# GIVEN DATA

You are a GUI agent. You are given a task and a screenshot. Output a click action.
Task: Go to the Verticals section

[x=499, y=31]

* * *

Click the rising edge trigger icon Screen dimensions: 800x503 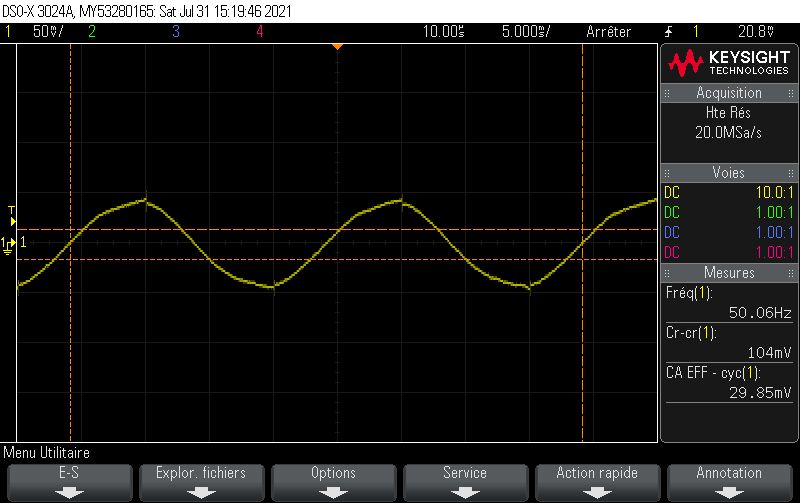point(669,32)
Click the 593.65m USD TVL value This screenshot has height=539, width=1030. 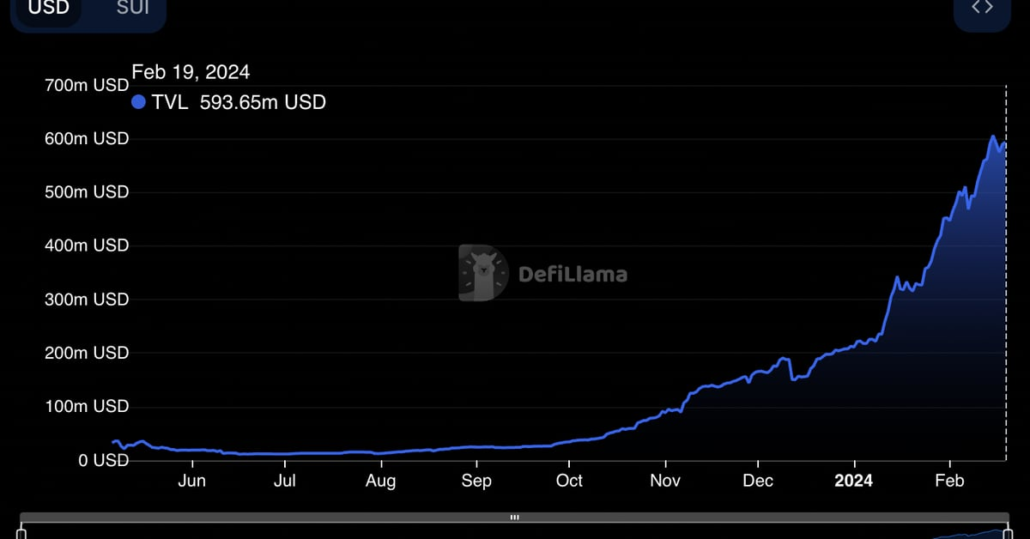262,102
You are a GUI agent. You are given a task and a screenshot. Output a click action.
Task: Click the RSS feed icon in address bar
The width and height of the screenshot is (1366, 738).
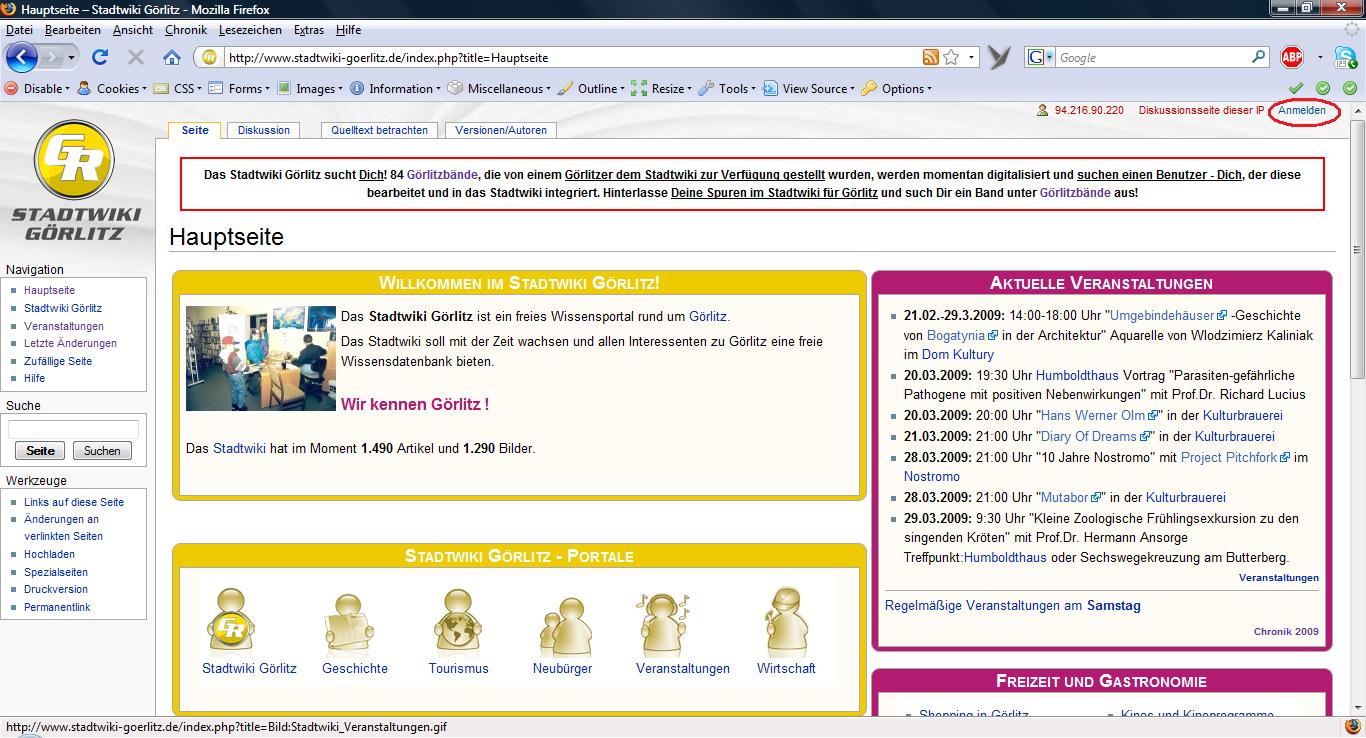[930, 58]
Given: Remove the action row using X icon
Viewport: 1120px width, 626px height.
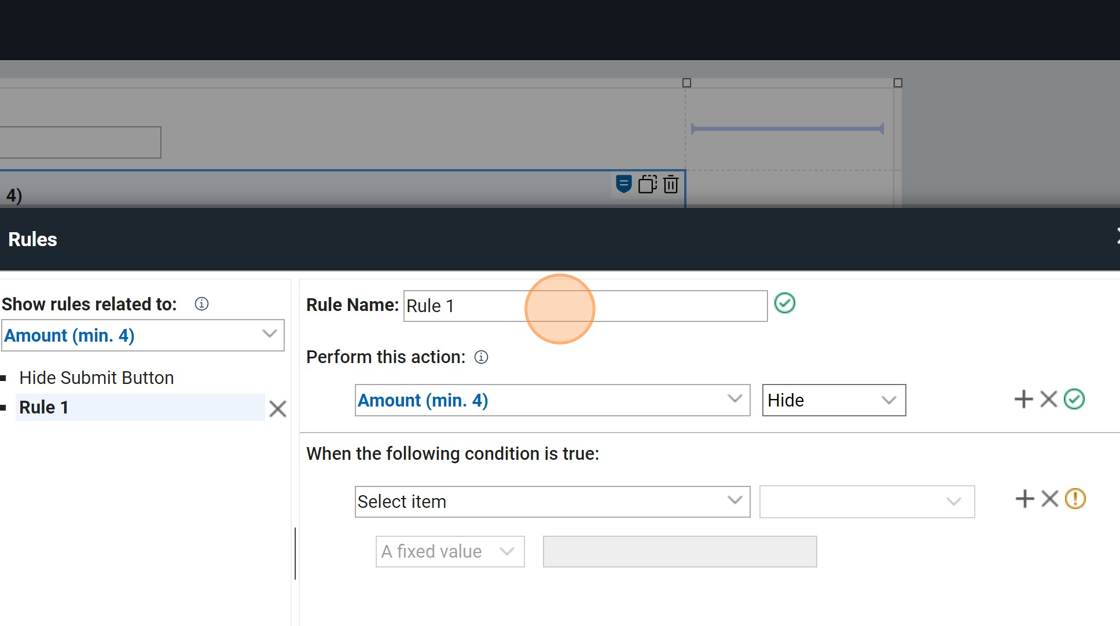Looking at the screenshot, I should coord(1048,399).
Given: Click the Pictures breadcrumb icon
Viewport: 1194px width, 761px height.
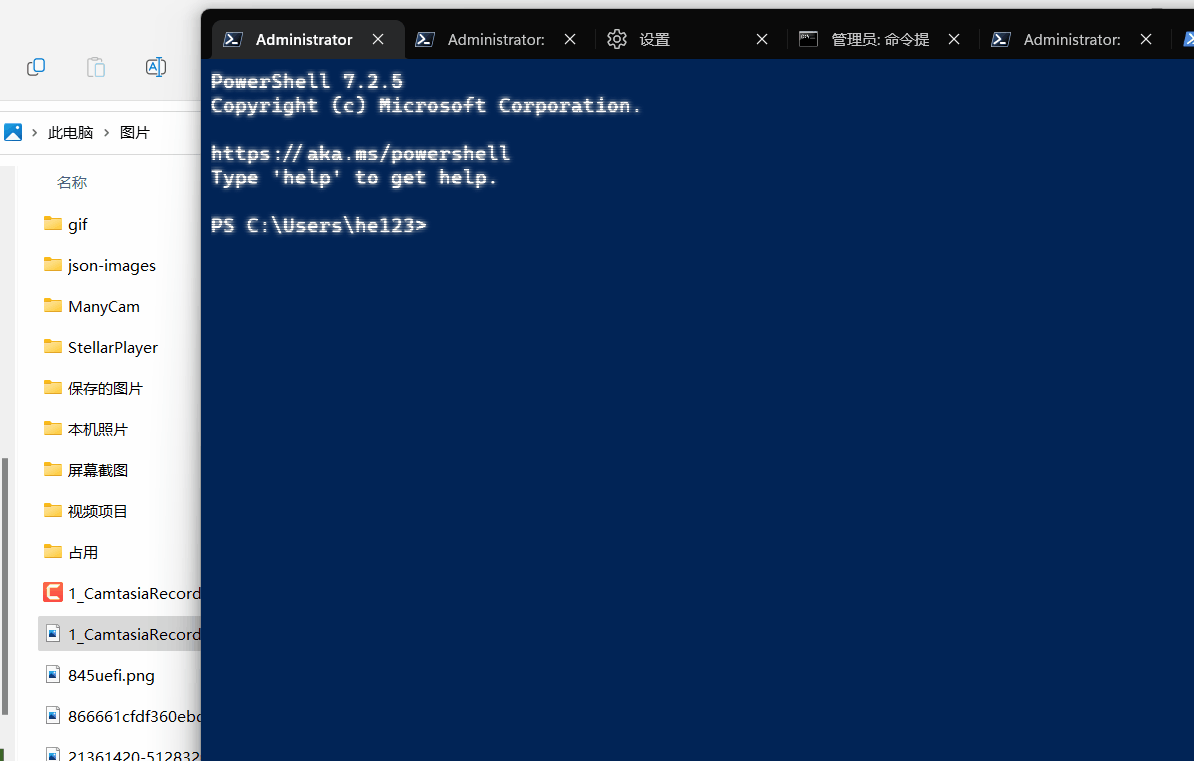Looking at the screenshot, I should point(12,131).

...

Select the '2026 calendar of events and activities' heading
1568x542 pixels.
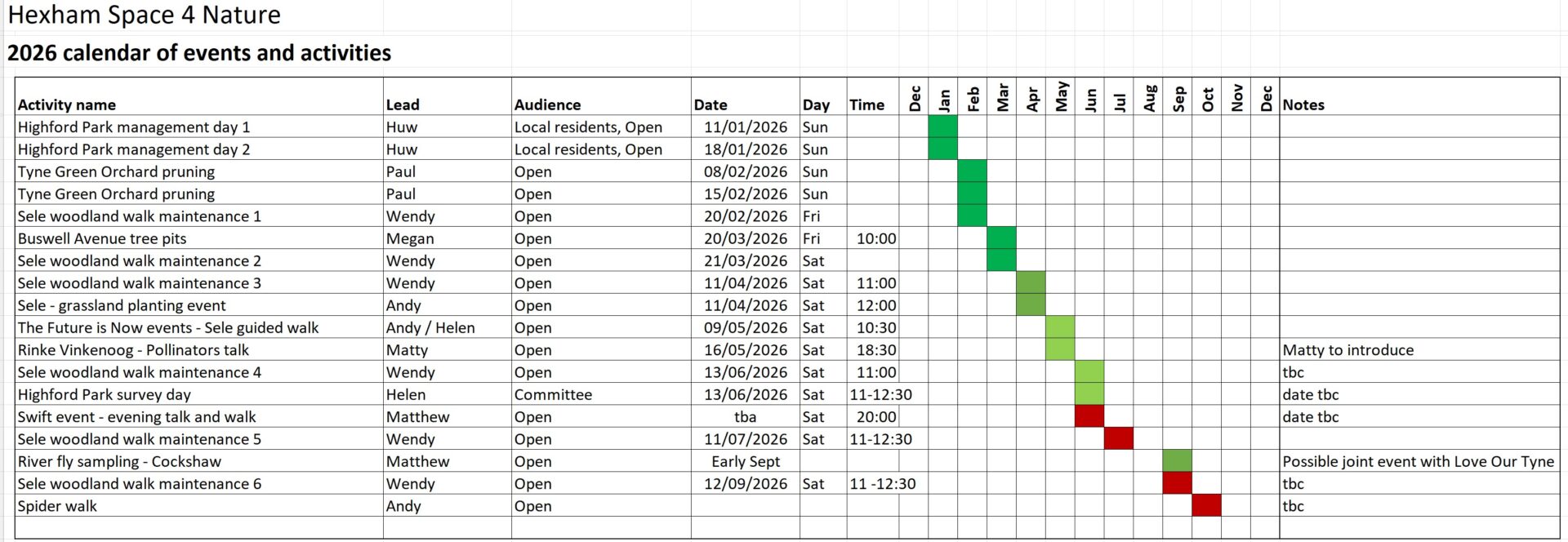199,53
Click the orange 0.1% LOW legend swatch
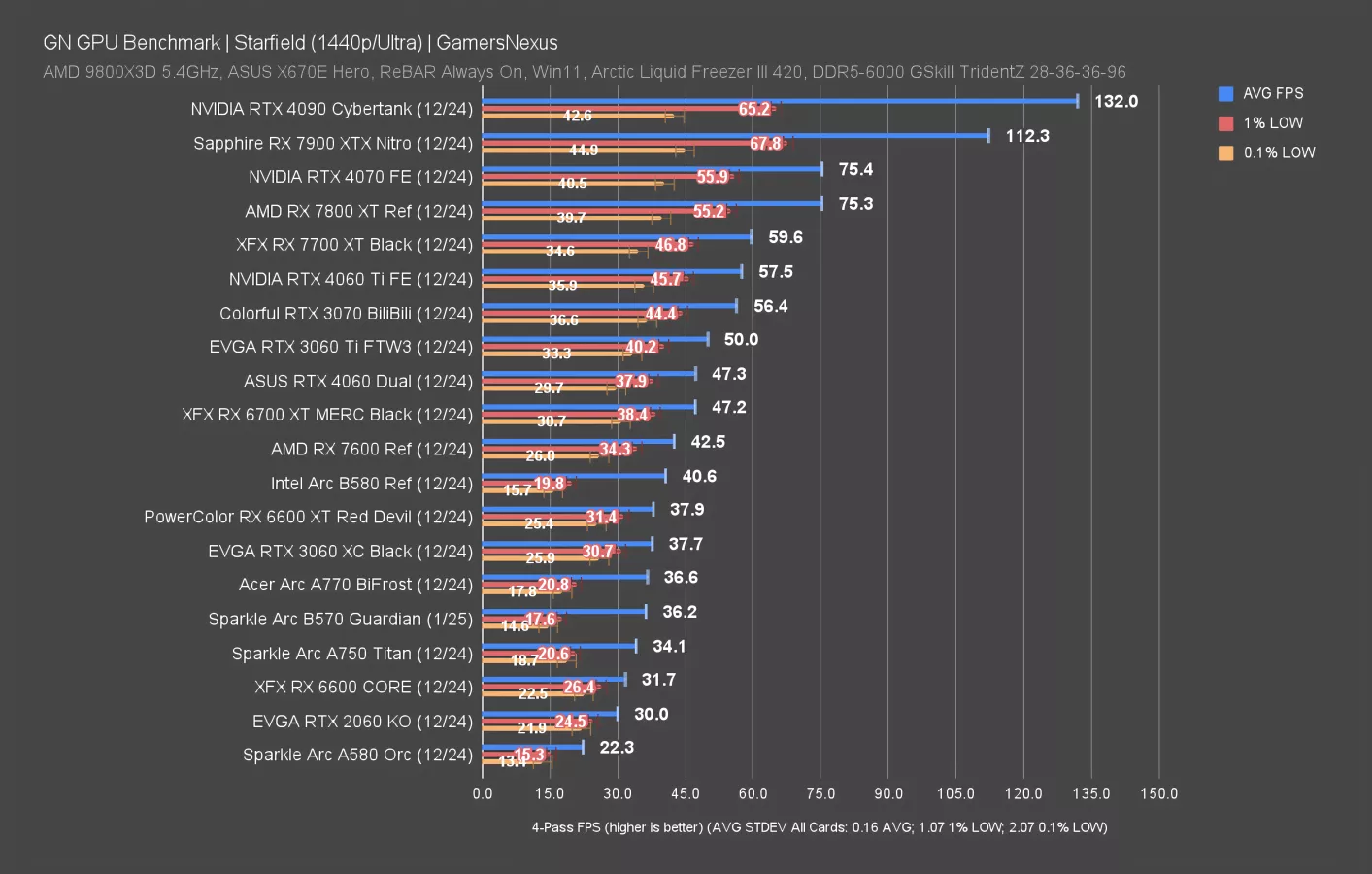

# DIRECTIONS
Copy only what lies between the line with "Select the '2026" and the line with "Click the orange 0.1% LOW legend swatch", those two lines included, exactly as given above; pictures stay out.

# ANSWER TO THE PROBLEM
Select the '2026 calendar of events and activities' heading
1568x542 pixels.
199,53
Click the orange 0.1% LOW legend swatch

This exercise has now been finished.